Many of the plots show some differences in the distributions for the two groups (with RainTomorrow is No or Yes). We might note, for example, that variables MinTemp and MaxTemp have slightly higher values for the observations where it rains tomorrow. The amount of Rainfall today seems to be almost identically distributed for observations where it does not rain tomorrow and where it does. There seems to be less Sunshine on days prior to days on which it rains.
The latticist package, and it's companion package, playwith, provide quite a set of features for interacting with our visualisations. The actual command used to generate the plot currently displayed is shown at the top of the window. We can modify the command and immediately see the result, either by editing the command in place or clicking the Edit call... button. The latter results in the display of a small text window in which the command can be edited. There are buttons in the main window's toolbar to open the help page for the current plot, to reload the plot, and to navigate to previous plots.

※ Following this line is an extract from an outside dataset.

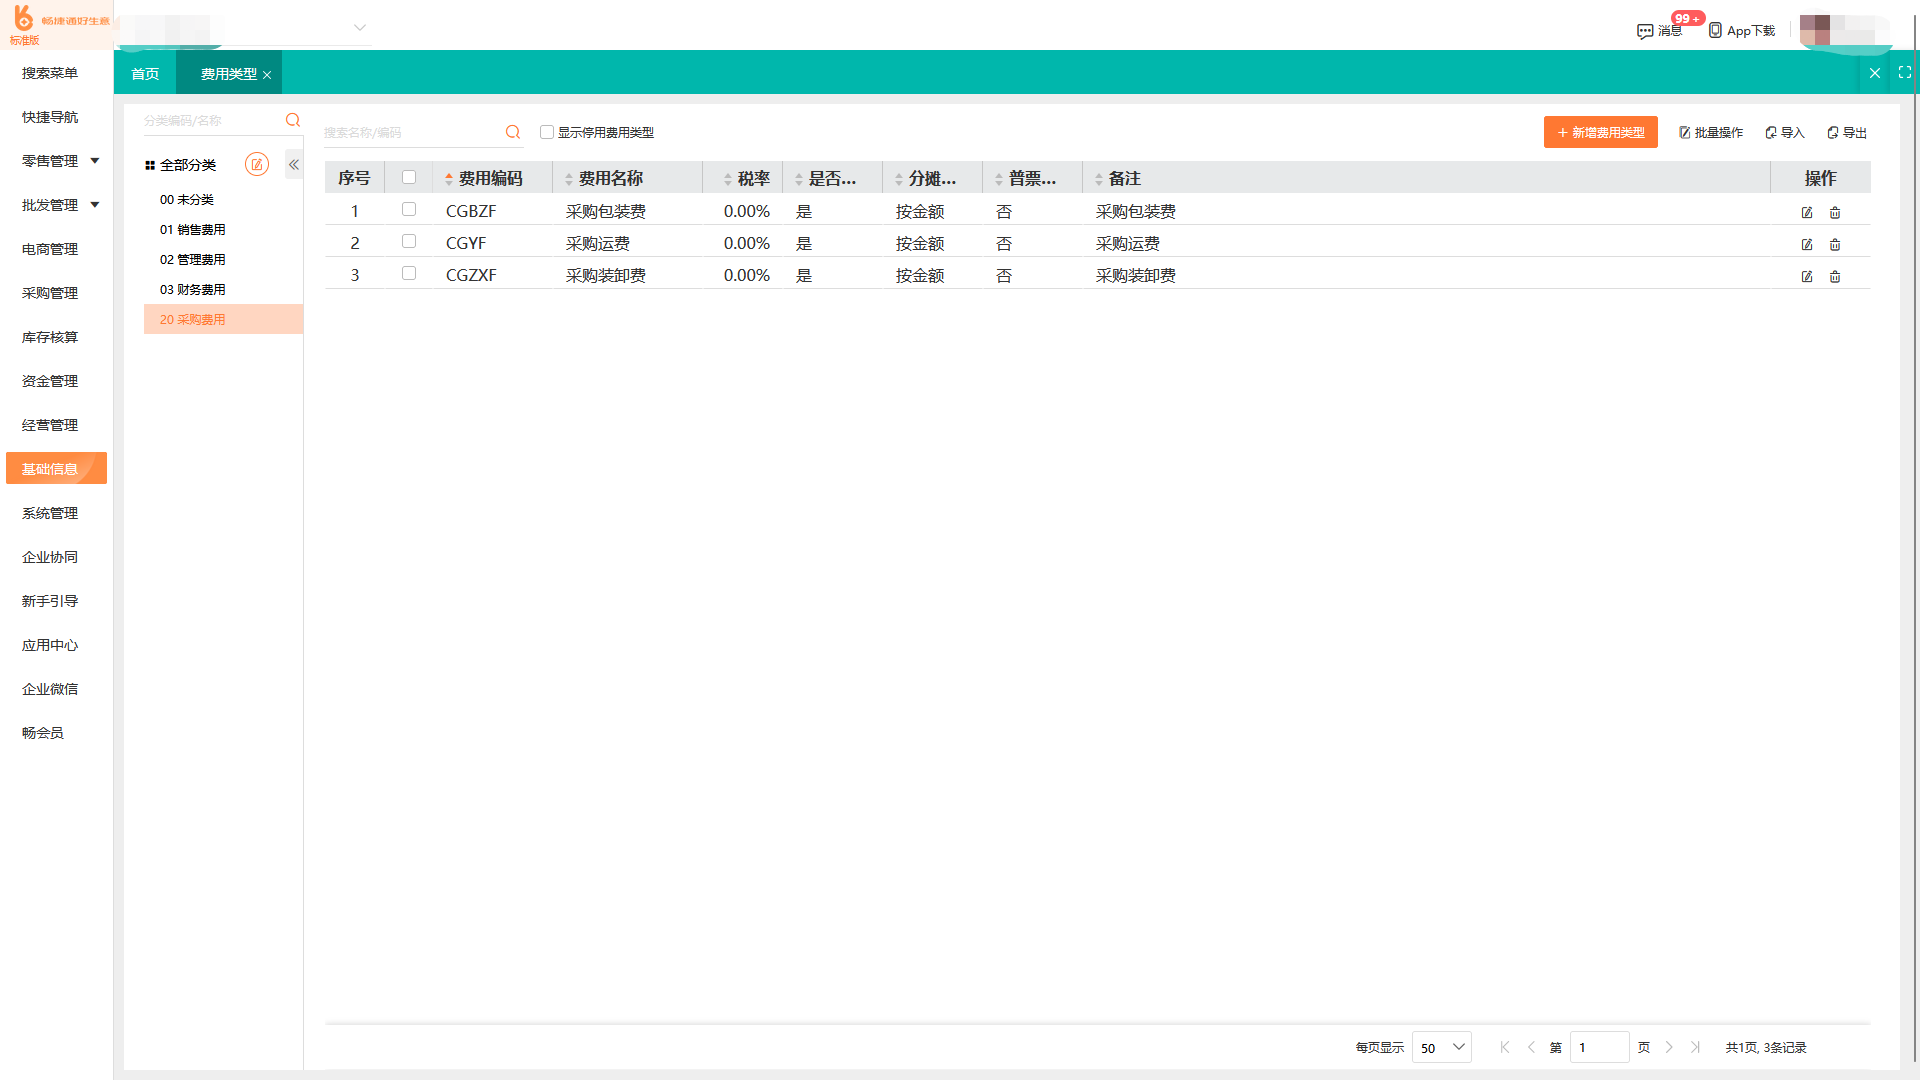Viewport: 1920px width, 1080px height.
Task: Check the checkbox for row 1
Action: point(409,210)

The default plot we see is a plot of the marginal distribution of the variables. The buttons near the bottom left of the window allows us to select between marginal, splom (pairs), and a parallel coordinates plot. A splom is a scatter plot matrix, similar to that in Section . A parallel coordinates plot draws a line for each observation from one variable to the next, as in Figure 7.3.

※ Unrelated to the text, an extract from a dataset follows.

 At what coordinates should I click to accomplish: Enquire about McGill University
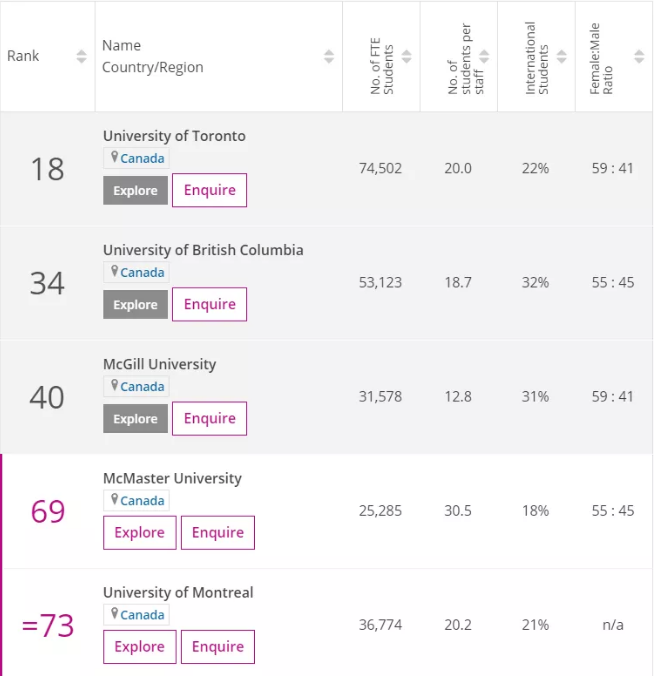tap(209, 419)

The parallel coordinates plot exposes some structure in the Weather dataset. The top variable, in this case, is the target variable, RainTomorrow. Next is the variable Sunshine, then Rainfall, MaxTemp, and MinTemp.
Noting that each line represents a single observation (the weather details for one day) we might observe that for days when there lesser sunshine it is more likely to rain tomorrow, and similarly when there is more sunshine it is less likely to rain tomorrow. We can observe a strong band of observations with no rain tomorrow, higher amounts of sunshine today, and little or no rainfall today. From there (to the remaining two variables) we might observer very little structure in the data, from this visualisation.
There is a lot more functionality available in latticist and playwith. Exploring many of the different options through the interface is fruitful. We can add arrows and text to plots and then export the plots for inclusion in other documents. The data can be subset and grouped in a variety of ways using the variables available. This can lead to many insights, following our nose, so to speak, in navigating our way through the data. All the time, we are on the lookout for structure, and must remember to capture this to support the story that we find the data telling us.